スピードと波動で広範囲から引きつけるシャッド系
ケイテック スイングインパクト ファット 3.8インチ
フリーリグでシャッドテールワームを使用する際の定番モデルです。シンカーが一直線に急降下するスピードに同調して、テールが水流を受け流しながらピリピリと激しく微振動します。ホッグ系に比べてフォール中のアピール力が非常に高いため、広範囲に散っている魚へ素早く仕掛けの存在を気づかせたい場面に最適です。
- 合わせるおすすめフック:リューギ インフィニ #2/0
スイングインパクトファットの丸みを帯びた肉厚なボディに対応する、ワイドゲイプ形状のフックです。しっかりと針先を隠すことができるため、水草の周りをタイトに狙っても根がかりを抑えられます。
着底後のボトムでの食わせに特化したストレート系
ゲーリーヤマモト ヤマセンコー 4インチ
余計なパーツが一切付いていない、シンプルな棒状のストレートワームです。4インチ(約7.2g)という適度なボリューム感にすることで、自重でシンカーと一緒に急降下しすぎるのを防ぎ、着底後にしっかりとワーム単体の時間差フォールを生み出すことができます。特定の障害物の根元へ仕掛けを素早く真っ直ぐに送り込み、着底後は高比重マテリアル特有の微振動とズル引きでじっくりと食わせたい場面で優れた効果を発揮します。
- 合わせるおすすめフック:リューギ インフィニ #1/0
4インチヤマセンコーの太さがあるボディにベストマッチし、メーカー推奨値とも一致するオフセットフックです。

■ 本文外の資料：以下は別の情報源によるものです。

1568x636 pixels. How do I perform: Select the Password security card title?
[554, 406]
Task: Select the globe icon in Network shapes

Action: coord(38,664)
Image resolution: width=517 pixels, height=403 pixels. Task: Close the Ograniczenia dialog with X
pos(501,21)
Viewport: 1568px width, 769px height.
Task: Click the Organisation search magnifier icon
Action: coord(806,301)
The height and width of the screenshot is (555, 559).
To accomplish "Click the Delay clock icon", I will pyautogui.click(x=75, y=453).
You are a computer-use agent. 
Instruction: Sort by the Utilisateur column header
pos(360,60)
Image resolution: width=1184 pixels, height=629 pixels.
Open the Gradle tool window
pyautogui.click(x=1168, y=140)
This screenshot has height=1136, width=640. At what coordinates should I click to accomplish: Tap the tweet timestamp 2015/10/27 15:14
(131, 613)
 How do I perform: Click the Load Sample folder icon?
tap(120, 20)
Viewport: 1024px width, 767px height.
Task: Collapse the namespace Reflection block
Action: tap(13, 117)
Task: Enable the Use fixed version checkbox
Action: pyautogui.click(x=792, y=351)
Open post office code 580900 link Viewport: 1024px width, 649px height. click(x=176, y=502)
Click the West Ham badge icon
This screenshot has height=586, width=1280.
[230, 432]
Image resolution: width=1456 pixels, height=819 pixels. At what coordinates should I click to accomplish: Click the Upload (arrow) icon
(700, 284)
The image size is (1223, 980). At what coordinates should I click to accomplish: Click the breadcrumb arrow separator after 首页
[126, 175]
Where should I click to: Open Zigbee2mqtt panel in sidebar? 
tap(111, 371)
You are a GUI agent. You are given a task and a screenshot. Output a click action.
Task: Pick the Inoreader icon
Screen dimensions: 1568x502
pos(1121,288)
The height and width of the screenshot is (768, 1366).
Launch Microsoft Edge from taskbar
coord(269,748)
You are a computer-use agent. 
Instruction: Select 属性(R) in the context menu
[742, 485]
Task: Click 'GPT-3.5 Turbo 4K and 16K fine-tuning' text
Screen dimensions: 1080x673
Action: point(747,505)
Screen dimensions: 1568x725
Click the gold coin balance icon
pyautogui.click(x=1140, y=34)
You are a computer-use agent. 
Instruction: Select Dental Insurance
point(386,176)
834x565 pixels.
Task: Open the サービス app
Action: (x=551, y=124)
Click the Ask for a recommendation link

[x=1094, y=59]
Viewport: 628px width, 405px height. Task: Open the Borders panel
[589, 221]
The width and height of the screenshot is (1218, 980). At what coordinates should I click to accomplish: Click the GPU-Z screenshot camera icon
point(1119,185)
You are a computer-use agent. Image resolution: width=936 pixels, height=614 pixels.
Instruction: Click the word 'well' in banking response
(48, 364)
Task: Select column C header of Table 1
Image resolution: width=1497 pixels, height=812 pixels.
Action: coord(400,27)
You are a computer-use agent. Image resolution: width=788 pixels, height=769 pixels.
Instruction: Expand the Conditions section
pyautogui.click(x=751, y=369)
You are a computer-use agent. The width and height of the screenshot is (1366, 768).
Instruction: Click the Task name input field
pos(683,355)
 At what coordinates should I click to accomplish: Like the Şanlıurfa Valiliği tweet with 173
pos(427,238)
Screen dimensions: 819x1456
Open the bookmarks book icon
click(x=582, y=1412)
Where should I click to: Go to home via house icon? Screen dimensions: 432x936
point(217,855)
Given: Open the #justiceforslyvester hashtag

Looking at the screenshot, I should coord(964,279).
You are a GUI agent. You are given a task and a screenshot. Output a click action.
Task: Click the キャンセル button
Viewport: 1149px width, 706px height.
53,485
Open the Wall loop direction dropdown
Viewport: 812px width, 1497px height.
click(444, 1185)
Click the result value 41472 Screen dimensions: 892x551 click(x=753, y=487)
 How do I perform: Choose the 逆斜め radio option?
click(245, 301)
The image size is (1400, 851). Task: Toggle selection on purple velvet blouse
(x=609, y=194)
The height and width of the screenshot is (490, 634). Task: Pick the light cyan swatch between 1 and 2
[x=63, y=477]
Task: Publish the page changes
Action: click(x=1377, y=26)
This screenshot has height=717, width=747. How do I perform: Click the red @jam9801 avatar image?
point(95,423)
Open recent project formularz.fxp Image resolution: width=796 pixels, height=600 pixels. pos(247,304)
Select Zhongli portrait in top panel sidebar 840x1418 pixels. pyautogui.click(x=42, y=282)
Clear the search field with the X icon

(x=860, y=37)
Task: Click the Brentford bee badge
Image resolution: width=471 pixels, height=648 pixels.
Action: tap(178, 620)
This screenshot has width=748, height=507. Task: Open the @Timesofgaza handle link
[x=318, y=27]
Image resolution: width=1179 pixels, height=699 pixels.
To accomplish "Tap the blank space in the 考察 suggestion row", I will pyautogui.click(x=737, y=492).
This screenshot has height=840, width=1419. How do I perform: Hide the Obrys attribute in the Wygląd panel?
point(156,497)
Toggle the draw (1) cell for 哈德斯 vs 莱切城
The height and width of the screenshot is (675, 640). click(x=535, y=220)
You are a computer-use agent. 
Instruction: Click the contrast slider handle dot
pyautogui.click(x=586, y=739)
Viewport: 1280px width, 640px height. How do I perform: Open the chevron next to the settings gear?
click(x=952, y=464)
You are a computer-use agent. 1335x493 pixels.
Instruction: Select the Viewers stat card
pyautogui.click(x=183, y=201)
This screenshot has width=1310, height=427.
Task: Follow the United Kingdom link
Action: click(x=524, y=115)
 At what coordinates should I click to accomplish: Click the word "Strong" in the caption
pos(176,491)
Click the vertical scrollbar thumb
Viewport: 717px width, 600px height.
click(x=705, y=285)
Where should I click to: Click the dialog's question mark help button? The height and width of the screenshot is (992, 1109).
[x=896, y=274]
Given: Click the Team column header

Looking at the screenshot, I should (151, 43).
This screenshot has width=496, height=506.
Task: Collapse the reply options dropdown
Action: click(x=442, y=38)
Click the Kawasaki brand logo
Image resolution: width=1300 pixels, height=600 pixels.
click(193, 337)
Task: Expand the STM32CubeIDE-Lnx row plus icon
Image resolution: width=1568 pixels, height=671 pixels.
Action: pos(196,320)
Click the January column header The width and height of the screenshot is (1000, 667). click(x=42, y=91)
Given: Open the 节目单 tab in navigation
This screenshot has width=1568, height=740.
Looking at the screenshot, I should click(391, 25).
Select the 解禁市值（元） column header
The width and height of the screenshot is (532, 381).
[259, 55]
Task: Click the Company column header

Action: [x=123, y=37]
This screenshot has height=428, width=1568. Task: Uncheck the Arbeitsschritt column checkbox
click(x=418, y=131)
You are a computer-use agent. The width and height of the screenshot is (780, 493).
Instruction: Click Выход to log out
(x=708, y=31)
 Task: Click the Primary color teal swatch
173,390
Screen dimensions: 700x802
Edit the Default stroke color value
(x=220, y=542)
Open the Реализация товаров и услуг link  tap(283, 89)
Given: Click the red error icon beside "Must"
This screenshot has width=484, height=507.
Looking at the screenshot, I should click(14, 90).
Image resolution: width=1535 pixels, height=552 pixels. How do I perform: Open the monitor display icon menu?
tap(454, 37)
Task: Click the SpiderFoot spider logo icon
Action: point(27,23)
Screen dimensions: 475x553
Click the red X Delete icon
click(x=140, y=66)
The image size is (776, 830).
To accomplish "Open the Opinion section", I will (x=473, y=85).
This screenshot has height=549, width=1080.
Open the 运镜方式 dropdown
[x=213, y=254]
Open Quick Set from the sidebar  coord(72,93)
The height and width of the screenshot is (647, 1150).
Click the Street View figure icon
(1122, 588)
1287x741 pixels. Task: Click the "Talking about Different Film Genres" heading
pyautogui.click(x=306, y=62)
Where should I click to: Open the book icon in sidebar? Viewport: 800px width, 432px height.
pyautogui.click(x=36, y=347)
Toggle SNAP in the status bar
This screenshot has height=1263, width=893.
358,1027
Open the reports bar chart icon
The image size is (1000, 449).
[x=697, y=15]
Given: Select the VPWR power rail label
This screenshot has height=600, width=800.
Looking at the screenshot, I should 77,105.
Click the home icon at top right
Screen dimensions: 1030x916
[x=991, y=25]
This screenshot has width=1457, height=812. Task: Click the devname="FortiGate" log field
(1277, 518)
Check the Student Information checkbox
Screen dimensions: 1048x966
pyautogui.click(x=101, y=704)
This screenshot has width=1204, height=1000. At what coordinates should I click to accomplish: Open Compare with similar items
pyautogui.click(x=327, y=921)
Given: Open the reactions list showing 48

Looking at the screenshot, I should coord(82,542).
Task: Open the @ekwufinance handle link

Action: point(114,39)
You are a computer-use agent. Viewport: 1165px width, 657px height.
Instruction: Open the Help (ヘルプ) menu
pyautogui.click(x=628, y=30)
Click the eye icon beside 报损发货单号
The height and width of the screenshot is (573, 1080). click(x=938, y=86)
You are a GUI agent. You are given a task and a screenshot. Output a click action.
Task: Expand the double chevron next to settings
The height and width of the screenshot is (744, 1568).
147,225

ワイドゲイプ形状がフッキング時に針先をスムーズに飛び出させ、魚の口に深くフックを貫通させます。
6. フリーリグに適したシンカーとライン
シンカーとワームをしっかり分離させ、水底の様子を捉えるためのシンカーとラインを紹介します。
ダイワ フリリグシンカー スリム(S)
ラインを通す部分が丸カン(アイ)仕様になっており、自由に動くことでフリーリグに必要な時間差フォールを発生させるシンカーです。
すり抜け性能が高い細身の形状をしており、水草の周りや障害物のすき間を狙っても根がかりを抑えられます。重さは5gと7gをまずは準備しましょう。
ダイワ フリリグシンカー ラウンド(R)
同じくラインを通す部分が丸カン(アイ)仕様になっており、丸型の形状をしたシンカーです。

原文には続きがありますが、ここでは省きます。